Project prioritisation principles
Victor went onto elaborate how they prioritise projects and the typical questions they ask themselves to make sure they are making the right decisions about the value roadmap. It’s a good checklist and something that you can refer to when thinking about how you want to move forward with any data project to keep you honest. The points all have a direct correlation with the above challenges, and is a way of keeping data teams and the business on their toes. Using these questions will make all parties think about whether they are doing the right thing for the business, and ensuring vanity projects are not an option. The list is very simple and I think Victor summed it up very nicely:
- Why: Must generate benefits – by changing existing decisions and processes and must be trackable. Reuse & scalability
- What? Does data exist in sufficient volume to support advanced models?
- How? Business engagement is key – sponsorship, side by side support
- When? Lean methodology – fail quickly, agile way of working
- Who? Team growth – internal mobilization
In summary – Why is data science important?
Just by having data science isn’t going to change everything instantly with insights suddenly coming from every angle. It must be carefully implemented; the business must be involved to ensure there is a benefits case applied to what is required. The data scientists should have a solid understanding about the business and how they will add value. Both the business and data scientists need to speak the same language and this isn’t python or R! Companies need to become more data-driven in their focus to accept and implement change quicker. Projects should be driven in smaller iterations to prove the value to those that are sceptical and have “seen it all before”!

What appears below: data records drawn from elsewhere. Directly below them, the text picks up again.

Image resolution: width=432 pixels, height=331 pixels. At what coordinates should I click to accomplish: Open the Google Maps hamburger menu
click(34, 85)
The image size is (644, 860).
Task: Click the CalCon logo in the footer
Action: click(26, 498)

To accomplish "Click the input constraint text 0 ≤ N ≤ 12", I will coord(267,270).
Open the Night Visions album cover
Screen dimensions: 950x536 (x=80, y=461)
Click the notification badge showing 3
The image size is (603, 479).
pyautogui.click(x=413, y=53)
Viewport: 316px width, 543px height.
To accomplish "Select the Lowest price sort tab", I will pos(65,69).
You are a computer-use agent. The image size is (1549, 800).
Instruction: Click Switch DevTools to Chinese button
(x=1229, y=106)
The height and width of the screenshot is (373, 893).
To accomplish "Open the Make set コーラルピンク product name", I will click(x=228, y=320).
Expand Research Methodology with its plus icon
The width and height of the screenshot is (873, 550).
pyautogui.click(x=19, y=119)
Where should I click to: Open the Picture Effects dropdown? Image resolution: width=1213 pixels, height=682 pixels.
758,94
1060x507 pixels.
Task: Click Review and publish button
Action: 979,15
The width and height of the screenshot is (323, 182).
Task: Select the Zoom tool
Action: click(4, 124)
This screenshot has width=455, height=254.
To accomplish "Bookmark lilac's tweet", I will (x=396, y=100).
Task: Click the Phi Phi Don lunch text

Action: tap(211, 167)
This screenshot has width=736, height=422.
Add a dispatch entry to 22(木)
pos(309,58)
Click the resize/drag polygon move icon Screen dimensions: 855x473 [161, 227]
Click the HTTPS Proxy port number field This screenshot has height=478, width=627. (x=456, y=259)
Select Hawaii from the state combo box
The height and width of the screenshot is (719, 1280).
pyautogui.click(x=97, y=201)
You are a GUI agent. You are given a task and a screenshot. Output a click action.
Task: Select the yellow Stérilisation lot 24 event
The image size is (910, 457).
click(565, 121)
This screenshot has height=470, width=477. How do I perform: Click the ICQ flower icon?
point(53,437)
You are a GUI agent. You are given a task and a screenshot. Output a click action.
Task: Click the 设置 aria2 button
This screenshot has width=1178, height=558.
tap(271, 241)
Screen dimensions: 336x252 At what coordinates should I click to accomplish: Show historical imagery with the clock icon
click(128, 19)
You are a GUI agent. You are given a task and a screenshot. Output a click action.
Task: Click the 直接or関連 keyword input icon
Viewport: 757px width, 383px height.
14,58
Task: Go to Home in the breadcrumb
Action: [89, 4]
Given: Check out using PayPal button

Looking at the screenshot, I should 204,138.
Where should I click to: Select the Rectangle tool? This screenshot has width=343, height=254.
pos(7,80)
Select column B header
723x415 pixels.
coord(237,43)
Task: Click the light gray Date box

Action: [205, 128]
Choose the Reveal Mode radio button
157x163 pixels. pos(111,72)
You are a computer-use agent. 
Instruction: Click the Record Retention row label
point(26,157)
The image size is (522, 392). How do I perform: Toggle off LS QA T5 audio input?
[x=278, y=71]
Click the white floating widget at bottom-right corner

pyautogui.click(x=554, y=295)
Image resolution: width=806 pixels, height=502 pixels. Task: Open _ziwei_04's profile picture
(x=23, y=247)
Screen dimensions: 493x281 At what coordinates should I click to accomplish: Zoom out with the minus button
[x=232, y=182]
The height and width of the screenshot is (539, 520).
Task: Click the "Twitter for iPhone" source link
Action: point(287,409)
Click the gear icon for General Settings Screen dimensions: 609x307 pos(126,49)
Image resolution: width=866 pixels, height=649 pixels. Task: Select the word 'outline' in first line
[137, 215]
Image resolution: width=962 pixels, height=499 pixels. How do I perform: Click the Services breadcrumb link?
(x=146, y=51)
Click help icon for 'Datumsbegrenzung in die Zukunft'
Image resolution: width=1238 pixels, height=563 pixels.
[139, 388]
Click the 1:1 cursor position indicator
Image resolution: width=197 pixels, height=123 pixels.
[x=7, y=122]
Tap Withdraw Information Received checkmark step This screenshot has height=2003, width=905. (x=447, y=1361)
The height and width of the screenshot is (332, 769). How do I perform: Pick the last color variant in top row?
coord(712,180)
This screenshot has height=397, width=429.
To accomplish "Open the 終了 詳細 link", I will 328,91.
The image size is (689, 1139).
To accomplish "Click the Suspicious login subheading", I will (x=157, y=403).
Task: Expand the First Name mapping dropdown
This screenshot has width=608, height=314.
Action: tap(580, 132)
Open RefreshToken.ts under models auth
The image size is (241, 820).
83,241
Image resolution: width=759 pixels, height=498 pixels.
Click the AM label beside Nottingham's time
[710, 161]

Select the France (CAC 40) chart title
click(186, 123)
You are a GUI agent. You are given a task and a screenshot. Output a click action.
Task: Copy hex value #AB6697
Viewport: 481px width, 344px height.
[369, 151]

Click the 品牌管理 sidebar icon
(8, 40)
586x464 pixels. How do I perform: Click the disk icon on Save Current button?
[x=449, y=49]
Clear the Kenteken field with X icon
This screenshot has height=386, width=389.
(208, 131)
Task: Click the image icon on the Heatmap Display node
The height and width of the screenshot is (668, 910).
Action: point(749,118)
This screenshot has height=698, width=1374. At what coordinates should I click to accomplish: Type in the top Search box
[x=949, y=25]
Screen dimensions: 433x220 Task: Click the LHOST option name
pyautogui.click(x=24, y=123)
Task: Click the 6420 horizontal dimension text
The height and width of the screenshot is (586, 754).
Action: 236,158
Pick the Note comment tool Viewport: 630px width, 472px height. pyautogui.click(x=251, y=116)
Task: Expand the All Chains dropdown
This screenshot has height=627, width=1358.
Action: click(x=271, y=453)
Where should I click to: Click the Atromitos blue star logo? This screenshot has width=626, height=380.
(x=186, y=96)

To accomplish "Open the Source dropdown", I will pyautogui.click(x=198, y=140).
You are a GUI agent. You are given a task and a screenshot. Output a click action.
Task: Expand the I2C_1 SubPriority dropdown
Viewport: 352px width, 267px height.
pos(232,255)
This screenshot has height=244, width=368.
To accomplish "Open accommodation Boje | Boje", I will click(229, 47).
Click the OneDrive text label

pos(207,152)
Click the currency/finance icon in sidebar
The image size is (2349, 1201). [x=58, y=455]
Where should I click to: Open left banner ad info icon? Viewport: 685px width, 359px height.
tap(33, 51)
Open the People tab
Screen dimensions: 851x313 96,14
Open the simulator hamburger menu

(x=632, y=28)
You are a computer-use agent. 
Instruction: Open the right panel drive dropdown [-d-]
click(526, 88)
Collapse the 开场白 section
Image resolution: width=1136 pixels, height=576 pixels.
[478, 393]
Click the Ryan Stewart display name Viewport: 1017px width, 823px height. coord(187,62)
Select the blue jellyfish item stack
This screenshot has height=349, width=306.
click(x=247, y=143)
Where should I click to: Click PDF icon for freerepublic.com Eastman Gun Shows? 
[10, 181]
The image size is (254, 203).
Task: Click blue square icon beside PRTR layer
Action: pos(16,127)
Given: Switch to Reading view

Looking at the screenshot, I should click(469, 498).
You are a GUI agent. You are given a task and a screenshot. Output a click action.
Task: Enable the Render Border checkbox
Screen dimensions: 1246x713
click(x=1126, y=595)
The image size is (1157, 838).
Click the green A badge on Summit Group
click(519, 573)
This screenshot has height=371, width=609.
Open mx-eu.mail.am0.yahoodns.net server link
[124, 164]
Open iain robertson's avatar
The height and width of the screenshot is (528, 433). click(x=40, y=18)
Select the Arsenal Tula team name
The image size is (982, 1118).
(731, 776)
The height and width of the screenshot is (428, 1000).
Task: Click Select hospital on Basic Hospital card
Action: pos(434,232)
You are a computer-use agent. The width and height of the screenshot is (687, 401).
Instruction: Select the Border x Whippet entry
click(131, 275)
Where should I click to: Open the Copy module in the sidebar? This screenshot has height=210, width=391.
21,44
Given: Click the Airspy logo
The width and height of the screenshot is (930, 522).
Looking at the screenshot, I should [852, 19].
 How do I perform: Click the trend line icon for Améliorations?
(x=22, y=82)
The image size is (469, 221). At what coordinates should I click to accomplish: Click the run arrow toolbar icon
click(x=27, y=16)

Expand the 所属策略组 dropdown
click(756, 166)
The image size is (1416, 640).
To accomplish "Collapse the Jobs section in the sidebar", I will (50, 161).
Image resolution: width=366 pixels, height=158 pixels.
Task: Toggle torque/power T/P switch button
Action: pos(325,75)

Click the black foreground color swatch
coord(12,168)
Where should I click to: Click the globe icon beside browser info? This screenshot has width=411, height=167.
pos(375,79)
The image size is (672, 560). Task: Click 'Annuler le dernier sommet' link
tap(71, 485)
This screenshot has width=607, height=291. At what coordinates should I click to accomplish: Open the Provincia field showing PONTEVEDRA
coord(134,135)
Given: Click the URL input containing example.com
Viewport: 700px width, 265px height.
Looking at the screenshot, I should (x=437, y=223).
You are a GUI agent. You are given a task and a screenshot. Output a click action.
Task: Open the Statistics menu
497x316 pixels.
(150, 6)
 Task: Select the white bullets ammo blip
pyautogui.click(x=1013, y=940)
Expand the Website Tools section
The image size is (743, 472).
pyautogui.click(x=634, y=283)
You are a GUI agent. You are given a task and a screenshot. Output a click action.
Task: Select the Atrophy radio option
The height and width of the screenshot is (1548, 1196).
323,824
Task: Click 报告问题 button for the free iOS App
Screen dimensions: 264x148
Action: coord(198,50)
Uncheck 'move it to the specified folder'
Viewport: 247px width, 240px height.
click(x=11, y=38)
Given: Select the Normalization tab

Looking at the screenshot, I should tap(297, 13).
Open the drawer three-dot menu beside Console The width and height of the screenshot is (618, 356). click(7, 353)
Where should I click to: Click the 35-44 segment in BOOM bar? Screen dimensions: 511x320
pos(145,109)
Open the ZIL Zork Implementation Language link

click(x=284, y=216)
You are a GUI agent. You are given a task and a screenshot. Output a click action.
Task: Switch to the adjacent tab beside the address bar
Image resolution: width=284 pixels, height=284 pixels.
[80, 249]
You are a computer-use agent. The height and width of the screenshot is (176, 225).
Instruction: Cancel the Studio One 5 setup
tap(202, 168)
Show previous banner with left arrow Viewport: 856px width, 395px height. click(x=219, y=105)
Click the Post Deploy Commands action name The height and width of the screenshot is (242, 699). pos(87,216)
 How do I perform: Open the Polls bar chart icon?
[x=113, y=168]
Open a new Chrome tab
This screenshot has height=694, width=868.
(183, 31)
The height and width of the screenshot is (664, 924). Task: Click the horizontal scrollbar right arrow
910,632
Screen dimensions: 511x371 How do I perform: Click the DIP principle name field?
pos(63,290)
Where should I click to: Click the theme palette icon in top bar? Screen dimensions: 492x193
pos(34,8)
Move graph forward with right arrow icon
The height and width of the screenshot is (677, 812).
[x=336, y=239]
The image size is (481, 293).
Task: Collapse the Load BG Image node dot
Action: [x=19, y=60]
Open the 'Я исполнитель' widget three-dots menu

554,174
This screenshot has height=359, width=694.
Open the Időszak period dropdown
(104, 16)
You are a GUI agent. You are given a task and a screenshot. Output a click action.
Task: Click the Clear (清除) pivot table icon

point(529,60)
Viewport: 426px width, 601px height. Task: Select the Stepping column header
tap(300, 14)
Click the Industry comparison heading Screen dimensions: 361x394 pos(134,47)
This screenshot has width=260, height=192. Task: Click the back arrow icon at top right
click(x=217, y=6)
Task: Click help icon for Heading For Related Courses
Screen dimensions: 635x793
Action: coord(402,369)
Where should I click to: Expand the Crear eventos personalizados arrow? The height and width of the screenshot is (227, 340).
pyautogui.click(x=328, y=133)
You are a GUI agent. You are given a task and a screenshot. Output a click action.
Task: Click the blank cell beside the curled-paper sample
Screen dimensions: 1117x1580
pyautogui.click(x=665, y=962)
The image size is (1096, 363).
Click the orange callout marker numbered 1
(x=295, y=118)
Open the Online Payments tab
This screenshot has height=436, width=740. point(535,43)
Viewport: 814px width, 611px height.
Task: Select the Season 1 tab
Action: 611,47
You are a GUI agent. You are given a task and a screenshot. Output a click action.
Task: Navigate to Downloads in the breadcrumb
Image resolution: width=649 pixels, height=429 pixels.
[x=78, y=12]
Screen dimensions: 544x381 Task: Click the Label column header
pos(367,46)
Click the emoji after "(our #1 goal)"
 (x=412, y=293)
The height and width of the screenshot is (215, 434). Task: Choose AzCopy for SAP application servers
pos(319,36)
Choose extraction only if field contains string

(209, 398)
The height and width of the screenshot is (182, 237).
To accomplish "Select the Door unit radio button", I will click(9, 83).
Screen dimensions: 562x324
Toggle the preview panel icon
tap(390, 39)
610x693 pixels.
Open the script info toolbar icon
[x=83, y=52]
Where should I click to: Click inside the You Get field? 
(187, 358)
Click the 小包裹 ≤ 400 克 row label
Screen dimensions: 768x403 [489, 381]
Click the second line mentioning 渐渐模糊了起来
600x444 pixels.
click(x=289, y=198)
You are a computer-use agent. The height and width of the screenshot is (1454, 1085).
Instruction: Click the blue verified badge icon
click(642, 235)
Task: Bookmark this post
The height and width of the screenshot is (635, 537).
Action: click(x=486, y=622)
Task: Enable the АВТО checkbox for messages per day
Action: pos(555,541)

In this case, without the business the data scientist is nothing and vice-versa. Also, the data scientist isn’t the only person that is required in the technical team – you will need data analysts, business analysts, developers, data architects etc. There is a whole eco-system that is required, to fuel a data science project or any data project for that matter. Do start with a data strategy as this will be important to drive the outcomes and initiatives. Don’t forget there are incredible benefits from working in rapid, iterative cycles to prepare, analyse, test, learn, review and start again. Fail fast and jump back into it with more knowledge and better questions.